Not only is it expensive, but it is also complex to calculate. This is due to the cost of the prompt tokens being different from the cost of completion tokens. Estimating token usage is challenging because there is minimal correlation between input and output length. With the higher cost of output tokens, the cost of using GPT-4 models becomes even more unpredictable.
GPT 4 VS GPT 3: Errors and limitations
OpenAI’s CEO responded to various rumors surrounding the development of GPT-4, including one about the number of parameters it will use. He said,
The GPT-4 rumor mill is a ridiculous thing. I don’t know where it all comes from. People are begging to be disappointed, and they will be. (…) We don’t have an actual AGI, and that’s sort of what’s expected of us.
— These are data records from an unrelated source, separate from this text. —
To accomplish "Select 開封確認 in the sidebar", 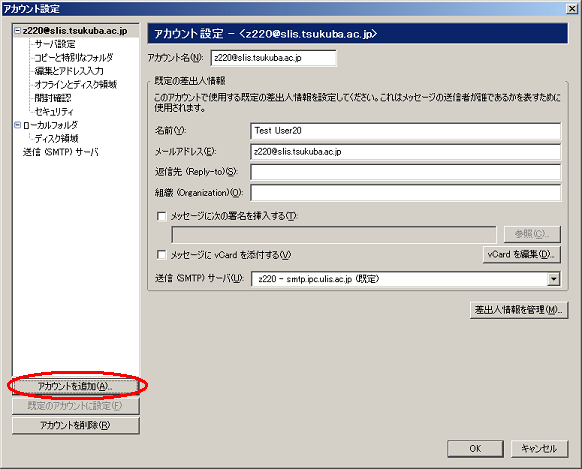I will coord(53,98).
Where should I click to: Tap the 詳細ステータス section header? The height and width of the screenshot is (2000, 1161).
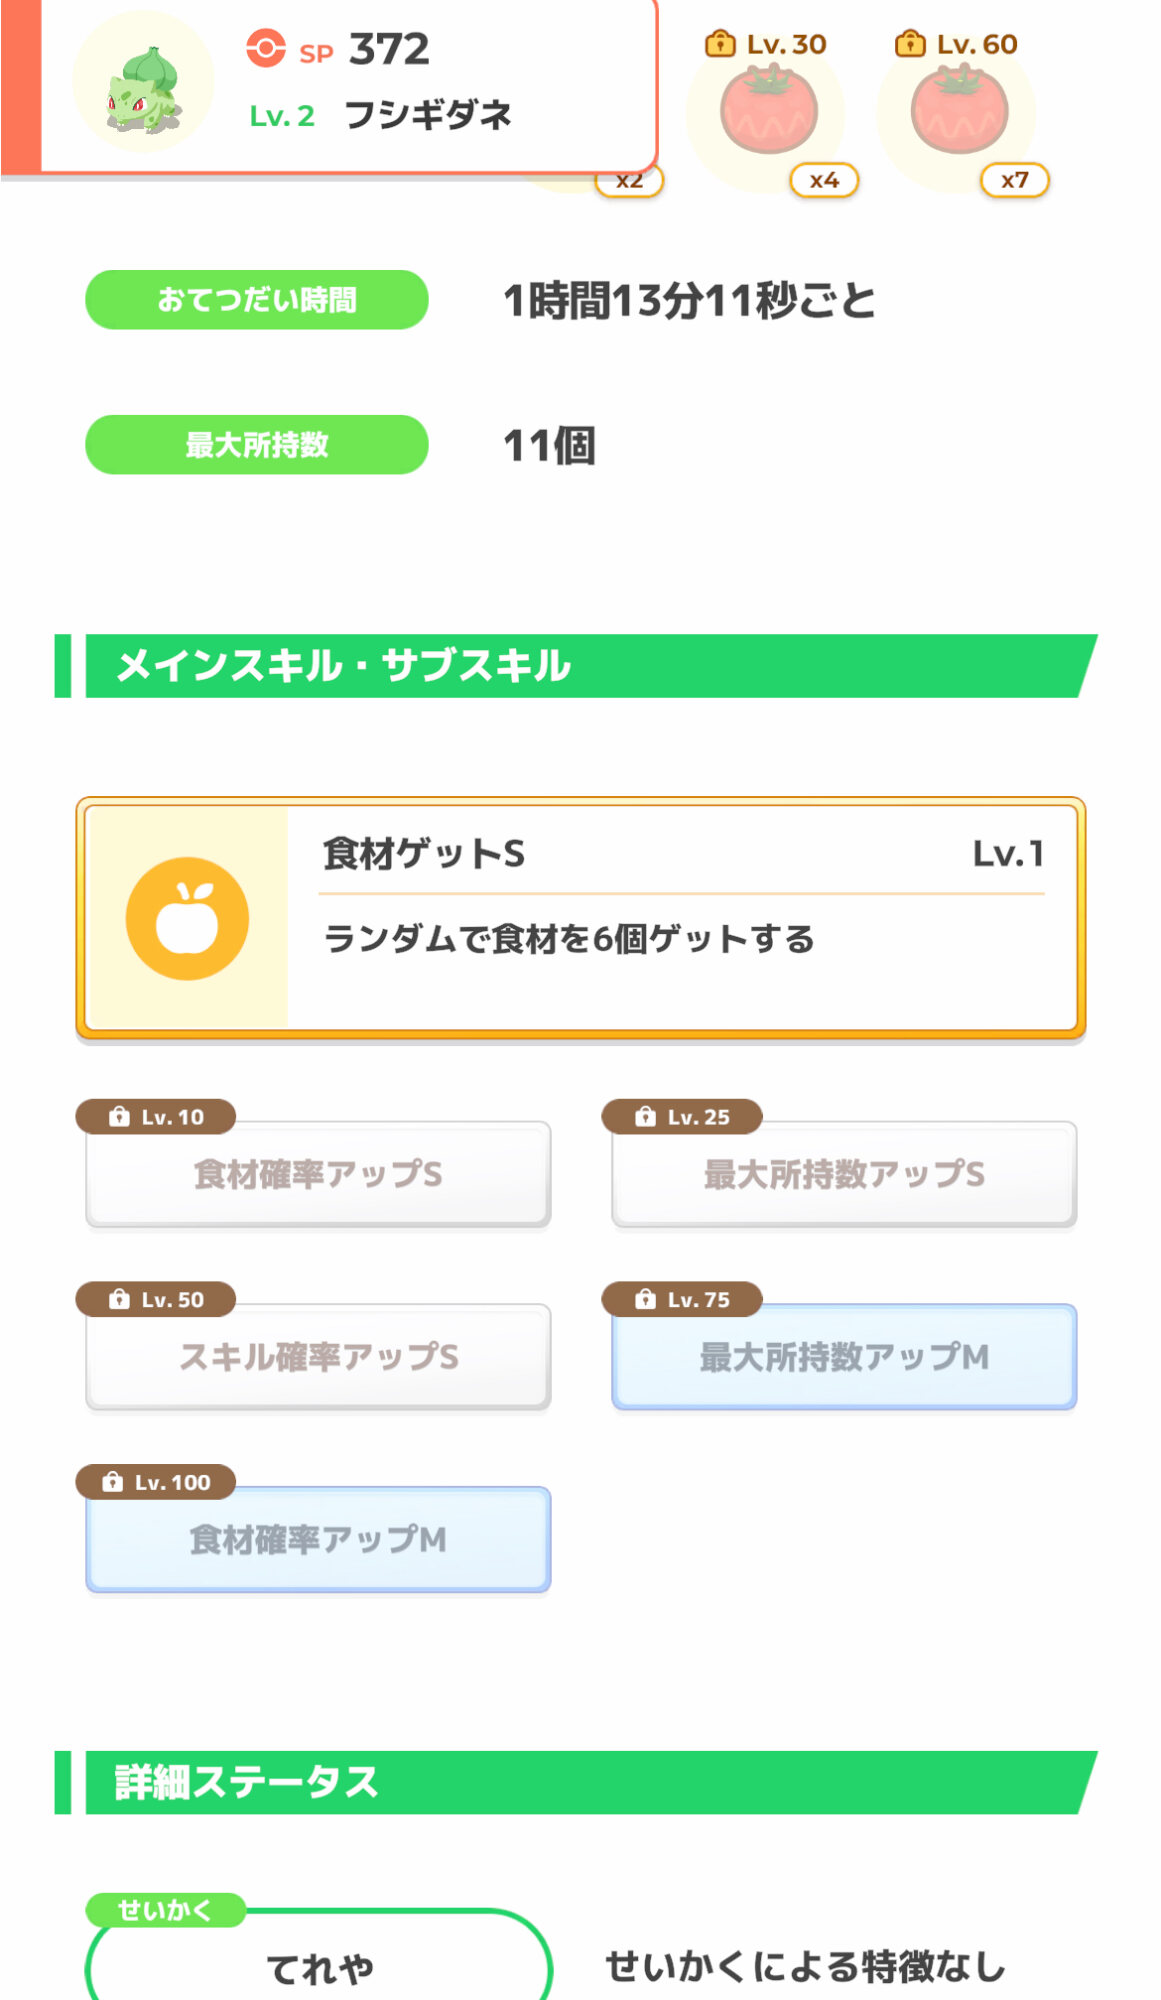pyautogui.click(x=580, y=1782)
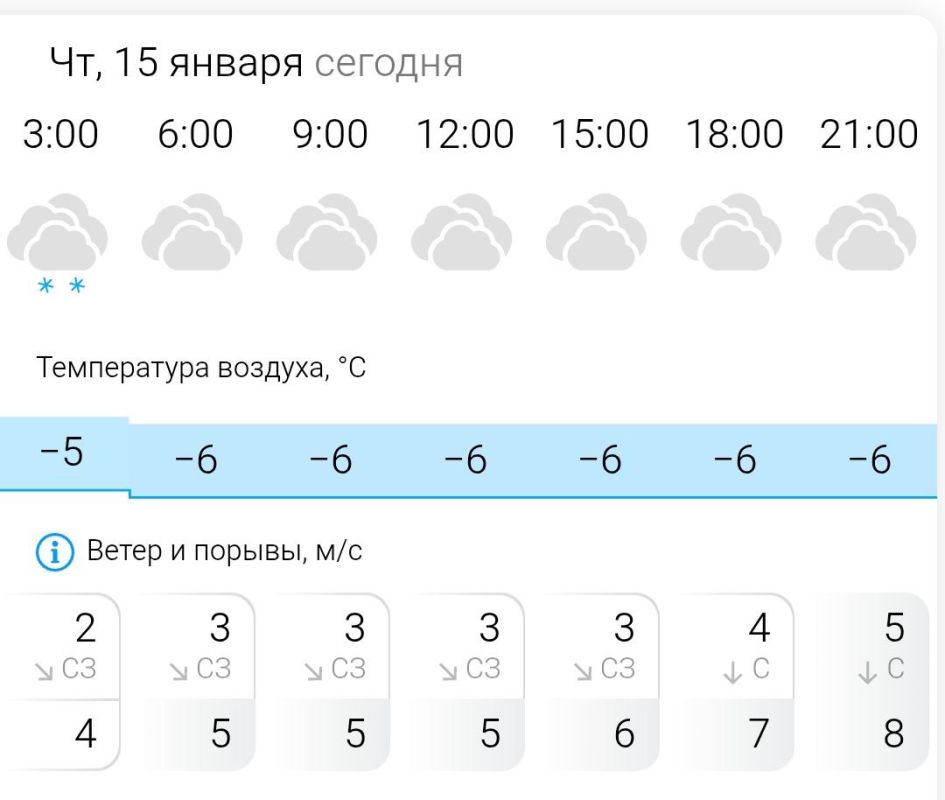This screenshot has height=800, width=945.
Task: Switch to the 21:00 forecast column
Action: (870, 132)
While it’s undeniable that GPT-4 showcases impressive creativity and capabilities, it’s crucial to acknowledge its limitations. As stated in the product research documentation, the changes made to the model are not substantial compared to its predecessors.
Similar to previous versions, GPT-4 lacks knowledge of events that have taken place after September 2021. Despite the advanced intelligence of ChatGPT, it is still not completely reliable, even with the incorporation of GPT-4. Although it has been reported to significantly reduce hallucinations when compared to previous models (achieving a 40% higher score than GPT-3.5 in internal evaluations), it still has the tendency to produce inaccurate information and make reasoning errors.
It is also capable of generating harmful advice, although it is less likely to do so, as well as producing buggy code. As a result, it is not recommended for use in applications where errors could result in high costs.
GPT-4 vs. GPT-3 – Bottom Line
GPT-4, OpenAI’s most sophisticated system to date, surpasses its predecessors in nearly every aspect of comparison. It boasts greater creativity and coherence than GPT-3, can handle longer text passages and even images and is more precise and less prone to fabricating “facts.” Thanks to its advanced capabilities, GPT-4 opens up numerous possibilities for generative AI.
However, this does not necessarily mean that GPT-4 will supplant GPT-3 and GPT-3.5 altogether. While the former is undoubtedly more powerful than its predecessors, it also comes with a significantly higher cost. In many scenarios where a model doesn’t need to process multi-page documents or recall lengthy conversations, the capabilities of GPT-3 and GPT-3.5 will suffice.